What to work on:
Find every line in the records below that contains the string "superior", and copy each of those lines.

[[ Records for the task, beginning ]]

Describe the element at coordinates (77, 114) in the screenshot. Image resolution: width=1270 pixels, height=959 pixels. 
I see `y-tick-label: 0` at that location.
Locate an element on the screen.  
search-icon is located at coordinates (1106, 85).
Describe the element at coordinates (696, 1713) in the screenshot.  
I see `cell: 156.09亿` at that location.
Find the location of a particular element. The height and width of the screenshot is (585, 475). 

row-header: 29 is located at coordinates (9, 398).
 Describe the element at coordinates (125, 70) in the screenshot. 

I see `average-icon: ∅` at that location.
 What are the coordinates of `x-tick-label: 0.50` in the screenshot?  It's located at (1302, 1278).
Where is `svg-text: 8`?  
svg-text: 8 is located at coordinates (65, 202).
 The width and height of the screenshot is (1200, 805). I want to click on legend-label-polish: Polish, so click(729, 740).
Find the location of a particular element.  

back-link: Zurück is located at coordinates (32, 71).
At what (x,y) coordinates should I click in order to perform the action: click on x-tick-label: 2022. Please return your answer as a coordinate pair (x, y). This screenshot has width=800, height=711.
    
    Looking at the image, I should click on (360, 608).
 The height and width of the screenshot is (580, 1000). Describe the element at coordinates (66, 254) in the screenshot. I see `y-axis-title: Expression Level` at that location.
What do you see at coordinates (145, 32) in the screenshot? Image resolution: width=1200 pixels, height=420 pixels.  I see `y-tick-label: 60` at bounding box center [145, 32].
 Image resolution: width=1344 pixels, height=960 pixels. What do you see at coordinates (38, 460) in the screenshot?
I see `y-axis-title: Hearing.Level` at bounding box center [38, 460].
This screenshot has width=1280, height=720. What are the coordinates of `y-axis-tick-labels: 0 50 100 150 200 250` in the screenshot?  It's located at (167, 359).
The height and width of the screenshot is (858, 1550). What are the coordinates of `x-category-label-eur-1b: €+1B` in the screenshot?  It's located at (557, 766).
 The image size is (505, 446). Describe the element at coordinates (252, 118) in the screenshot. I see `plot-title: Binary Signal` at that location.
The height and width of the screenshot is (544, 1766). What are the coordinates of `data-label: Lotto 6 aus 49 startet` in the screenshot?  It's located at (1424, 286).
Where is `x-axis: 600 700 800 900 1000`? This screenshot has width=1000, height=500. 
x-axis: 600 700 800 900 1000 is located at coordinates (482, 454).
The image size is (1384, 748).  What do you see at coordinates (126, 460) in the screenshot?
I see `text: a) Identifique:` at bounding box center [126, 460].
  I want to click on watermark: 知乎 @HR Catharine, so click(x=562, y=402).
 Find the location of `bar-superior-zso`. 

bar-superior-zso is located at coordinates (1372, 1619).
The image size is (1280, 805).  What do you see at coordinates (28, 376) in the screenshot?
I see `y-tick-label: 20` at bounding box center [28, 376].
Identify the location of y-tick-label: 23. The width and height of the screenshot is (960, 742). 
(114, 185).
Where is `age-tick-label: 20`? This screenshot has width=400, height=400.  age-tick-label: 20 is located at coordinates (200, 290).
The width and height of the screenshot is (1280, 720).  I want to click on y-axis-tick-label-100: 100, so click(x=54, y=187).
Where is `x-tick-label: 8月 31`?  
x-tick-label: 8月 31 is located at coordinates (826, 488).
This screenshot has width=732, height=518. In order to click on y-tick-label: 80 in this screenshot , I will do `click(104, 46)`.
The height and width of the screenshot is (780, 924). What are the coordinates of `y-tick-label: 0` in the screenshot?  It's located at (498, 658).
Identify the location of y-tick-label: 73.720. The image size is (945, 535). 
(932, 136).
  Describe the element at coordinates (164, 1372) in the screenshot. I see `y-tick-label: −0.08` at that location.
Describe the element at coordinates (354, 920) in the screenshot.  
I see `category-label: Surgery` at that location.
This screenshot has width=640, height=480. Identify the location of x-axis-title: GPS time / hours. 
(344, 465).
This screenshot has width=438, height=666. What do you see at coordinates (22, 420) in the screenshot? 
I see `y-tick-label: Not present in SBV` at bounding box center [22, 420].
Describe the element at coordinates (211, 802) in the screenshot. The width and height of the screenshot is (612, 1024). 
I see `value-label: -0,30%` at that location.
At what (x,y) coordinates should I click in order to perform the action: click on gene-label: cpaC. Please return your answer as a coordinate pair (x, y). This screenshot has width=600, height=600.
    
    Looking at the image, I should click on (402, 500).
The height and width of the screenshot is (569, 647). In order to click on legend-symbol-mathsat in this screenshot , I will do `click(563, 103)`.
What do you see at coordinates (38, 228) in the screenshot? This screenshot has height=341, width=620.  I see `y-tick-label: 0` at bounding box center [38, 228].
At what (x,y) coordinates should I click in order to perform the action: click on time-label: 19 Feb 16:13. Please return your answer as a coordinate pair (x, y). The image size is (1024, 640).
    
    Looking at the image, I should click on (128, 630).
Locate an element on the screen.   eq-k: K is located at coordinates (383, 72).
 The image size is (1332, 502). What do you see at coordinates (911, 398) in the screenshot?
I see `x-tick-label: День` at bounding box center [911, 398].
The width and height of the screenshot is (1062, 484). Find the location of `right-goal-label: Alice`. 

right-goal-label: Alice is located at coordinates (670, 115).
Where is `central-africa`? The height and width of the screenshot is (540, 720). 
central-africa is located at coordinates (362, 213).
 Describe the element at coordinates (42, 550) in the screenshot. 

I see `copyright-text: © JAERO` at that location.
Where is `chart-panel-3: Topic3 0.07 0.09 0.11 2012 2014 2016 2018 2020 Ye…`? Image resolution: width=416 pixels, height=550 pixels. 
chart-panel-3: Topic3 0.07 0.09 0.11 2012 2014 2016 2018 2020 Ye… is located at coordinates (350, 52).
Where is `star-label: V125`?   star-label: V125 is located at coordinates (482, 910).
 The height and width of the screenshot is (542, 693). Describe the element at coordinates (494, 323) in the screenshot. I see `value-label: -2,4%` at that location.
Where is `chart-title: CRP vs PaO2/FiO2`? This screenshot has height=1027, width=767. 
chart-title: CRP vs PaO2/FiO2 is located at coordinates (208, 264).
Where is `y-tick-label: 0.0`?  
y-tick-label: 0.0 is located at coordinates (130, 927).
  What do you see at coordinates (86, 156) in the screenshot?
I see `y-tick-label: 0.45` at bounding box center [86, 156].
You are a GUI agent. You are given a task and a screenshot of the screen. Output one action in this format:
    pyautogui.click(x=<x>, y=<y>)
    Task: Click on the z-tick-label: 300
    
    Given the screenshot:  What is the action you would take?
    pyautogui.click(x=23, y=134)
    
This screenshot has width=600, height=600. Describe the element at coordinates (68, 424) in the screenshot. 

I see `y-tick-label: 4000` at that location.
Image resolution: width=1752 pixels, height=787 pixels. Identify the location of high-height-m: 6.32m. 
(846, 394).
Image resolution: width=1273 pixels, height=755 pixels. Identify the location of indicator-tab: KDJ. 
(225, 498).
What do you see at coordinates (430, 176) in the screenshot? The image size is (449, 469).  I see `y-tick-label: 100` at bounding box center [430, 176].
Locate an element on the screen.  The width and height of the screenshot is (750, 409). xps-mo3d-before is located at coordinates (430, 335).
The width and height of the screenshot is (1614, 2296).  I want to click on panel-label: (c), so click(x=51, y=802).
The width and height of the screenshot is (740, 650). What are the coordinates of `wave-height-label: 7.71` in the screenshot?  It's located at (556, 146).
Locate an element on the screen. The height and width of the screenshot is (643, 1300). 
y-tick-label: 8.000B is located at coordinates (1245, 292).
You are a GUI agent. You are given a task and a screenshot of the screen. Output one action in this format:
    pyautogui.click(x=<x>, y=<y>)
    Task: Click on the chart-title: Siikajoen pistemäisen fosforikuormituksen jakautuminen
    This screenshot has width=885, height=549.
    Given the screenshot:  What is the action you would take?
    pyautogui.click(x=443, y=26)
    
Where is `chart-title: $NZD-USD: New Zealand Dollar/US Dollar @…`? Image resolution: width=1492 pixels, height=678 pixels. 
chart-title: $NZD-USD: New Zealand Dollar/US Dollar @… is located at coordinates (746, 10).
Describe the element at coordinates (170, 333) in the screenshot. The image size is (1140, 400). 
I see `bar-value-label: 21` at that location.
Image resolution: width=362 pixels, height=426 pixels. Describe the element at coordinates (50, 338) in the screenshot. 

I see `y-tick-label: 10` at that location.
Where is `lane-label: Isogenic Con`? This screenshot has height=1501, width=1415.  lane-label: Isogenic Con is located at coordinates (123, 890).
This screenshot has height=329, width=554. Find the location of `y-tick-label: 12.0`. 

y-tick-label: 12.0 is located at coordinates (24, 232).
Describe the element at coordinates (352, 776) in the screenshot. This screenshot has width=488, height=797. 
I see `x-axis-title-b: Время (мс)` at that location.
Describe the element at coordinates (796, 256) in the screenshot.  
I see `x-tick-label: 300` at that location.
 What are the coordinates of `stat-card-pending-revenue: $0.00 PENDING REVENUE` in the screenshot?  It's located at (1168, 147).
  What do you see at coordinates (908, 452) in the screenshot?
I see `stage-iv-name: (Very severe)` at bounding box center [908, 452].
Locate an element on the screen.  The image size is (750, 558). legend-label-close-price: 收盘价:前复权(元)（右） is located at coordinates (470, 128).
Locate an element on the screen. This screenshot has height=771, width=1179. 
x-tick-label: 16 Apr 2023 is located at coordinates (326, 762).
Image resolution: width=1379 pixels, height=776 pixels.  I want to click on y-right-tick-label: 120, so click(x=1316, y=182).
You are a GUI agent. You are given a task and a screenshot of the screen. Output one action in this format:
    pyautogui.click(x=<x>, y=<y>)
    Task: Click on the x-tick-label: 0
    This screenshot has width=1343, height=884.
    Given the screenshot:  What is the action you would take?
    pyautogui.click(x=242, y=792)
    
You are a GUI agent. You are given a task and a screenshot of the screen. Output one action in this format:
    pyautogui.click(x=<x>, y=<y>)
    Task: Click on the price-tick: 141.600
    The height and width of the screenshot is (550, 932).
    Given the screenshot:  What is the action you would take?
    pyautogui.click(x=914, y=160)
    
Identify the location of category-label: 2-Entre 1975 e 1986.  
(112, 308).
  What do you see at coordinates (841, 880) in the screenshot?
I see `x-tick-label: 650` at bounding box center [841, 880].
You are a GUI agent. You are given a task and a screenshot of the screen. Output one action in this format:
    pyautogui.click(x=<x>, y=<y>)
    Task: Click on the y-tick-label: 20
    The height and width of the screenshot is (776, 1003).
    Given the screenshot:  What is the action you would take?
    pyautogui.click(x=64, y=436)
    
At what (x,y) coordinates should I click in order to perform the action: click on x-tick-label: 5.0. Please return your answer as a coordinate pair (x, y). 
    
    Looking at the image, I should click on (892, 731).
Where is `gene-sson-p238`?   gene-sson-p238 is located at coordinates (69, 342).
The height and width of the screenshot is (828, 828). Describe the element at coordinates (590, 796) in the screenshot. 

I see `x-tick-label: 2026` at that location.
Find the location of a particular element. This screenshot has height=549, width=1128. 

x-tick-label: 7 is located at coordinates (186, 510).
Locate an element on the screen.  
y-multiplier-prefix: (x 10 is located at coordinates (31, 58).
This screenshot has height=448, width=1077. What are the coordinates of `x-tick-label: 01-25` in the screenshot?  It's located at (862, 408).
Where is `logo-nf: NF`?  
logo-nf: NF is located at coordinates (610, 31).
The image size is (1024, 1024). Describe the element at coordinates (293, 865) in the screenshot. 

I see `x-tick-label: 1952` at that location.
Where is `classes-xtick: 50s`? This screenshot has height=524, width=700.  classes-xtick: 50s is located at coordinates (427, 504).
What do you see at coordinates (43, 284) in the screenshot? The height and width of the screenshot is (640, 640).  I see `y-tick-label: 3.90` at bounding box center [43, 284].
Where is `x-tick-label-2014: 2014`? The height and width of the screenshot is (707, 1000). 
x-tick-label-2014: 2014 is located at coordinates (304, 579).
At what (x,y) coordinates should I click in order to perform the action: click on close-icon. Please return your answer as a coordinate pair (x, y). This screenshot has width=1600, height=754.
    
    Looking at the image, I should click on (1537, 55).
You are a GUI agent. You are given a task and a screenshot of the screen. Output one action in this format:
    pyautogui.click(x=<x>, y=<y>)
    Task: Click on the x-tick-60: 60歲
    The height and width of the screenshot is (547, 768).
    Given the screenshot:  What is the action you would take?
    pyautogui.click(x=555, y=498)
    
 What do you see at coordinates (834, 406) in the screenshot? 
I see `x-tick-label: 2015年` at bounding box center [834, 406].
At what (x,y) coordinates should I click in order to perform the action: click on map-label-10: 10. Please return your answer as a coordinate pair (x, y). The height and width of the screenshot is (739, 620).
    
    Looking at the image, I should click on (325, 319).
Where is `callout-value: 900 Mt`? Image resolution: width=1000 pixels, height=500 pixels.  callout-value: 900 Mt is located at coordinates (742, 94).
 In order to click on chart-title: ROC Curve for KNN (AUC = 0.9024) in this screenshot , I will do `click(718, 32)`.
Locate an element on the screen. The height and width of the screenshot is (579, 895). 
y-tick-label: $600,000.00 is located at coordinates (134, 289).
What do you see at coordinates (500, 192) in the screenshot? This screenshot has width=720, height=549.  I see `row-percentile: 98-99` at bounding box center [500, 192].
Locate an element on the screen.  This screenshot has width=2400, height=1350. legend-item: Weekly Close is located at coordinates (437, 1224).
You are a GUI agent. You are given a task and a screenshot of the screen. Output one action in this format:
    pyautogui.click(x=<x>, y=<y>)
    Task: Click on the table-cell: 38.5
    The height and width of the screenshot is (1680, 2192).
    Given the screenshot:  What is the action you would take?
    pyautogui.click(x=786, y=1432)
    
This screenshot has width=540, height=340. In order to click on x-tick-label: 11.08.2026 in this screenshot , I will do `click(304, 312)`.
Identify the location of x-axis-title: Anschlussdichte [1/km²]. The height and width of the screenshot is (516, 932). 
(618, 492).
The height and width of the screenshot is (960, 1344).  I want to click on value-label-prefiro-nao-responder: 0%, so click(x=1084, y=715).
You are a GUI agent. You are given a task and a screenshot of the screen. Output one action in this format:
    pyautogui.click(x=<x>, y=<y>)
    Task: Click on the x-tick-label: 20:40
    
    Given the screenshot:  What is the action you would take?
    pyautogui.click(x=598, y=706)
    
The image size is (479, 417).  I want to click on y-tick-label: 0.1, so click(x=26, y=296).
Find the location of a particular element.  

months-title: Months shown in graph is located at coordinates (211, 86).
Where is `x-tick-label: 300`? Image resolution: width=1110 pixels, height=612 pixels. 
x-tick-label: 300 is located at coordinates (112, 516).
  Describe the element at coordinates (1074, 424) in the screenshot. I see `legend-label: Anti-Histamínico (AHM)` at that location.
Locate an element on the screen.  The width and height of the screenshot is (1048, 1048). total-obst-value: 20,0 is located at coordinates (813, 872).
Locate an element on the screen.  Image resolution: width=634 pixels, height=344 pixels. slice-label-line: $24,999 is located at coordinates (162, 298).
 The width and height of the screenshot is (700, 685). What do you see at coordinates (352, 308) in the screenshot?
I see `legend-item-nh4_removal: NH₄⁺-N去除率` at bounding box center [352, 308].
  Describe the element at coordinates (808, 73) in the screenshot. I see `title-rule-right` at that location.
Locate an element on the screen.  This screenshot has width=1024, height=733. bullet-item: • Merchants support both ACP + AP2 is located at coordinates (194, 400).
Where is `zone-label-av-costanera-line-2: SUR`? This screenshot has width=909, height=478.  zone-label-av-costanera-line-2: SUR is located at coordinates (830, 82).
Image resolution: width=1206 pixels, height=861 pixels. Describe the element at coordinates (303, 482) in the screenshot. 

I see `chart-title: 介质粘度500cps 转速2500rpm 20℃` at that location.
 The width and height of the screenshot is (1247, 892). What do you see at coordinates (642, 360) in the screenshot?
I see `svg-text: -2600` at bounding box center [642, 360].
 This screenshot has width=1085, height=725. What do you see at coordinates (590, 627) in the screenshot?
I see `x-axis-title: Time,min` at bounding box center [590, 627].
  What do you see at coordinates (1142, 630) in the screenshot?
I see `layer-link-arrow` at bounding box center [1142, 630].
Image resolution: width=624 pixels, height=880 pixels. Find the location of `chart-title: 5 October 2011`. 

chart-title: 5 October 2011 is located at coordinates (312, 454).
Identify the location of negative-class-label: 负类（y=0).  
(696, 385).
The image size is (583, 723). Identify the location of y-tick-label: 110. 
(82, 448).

[[ Records for the task, end ]]

Written solution:
 Find the location of `bar-superior-zso`. 
bar-superior-zso is located at coordinates (1372, 1619).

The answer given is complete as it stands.